The Irrational Atheist
- Author: Vox Day
- Language: English
- Subject: Atheism
- Published: 2008
- Publisher: BenBella Books
- Publication place: United States
- Media type: Print
- Pages: 320
- ISBN: 978-1-933771-36-6

= The Irrational Atheist =

2008 book by Vox Day

The Irrational Atheist: Dissecting the Unholy Trinity of Dawkins, Harris, and Hitchens is a 2008 non-fiction book by Vox Day, an American Christian nationalist and far-right activist, writer, musician, publisher, and video game designer. The Irrational Atheist was one of a number of books including God's Undertaker, and The Devil's Delusion, published in response to Dawkins and other New Atheists.
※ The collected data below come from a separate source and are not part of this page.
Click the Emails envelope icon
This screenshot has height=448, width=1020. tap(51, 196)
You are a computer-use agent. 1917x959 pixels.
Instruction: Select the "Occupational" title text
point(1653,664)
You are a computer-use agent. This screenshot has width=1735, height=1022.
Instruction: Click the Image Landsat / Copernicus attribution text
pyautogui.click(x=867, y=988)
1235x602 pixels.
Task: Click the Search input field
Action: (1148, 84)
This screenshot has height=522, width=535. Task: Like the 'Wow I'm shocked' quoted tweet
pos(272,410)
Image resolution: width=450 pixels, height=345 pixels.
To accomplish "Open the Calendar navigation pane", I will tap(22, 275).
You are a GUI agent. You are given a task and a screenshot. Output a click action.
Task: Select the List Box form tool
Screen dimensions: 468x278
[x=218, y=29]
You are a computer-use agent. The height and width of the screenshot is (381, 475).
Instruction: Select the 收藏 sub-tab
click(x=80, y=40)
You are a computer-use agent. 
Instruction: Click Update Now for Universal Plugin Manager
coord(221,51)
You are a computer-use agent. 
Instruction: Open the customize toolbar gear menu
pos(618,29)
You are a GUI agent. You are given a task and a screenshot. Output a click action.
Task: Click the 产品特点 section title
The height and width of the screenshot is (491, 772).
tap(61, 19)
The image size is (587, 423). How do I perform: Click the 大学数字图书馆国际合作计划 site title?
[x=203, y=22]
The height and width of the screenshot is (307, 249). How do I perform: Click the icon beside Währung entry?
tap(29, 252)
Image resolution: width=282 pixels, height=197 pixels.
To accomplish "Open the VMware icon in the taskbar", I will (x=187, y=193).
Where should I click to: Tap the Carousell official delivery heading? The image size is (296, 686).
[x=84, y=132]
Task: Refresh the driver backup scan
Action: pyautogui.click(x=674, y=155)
According to Publishers Weekly, "Day comes at the issues from a nontheological perspective... relying on factual evidence to counter atheist claims that religion causes war, that religious people are more apt to commit crime and that the Bible and other sacred texts are unreliable and fictitious." Day's critiques are primarily addressed towards positions supported by Richard Dawkins, Sam Harris, Christopher Hitchens, Daniel Dennett, and Michel Onfray.

In 2007 writer and commentator John Derbyshire listed the work as a Christmas recommendation in an article for the conservative magazine National Review Online.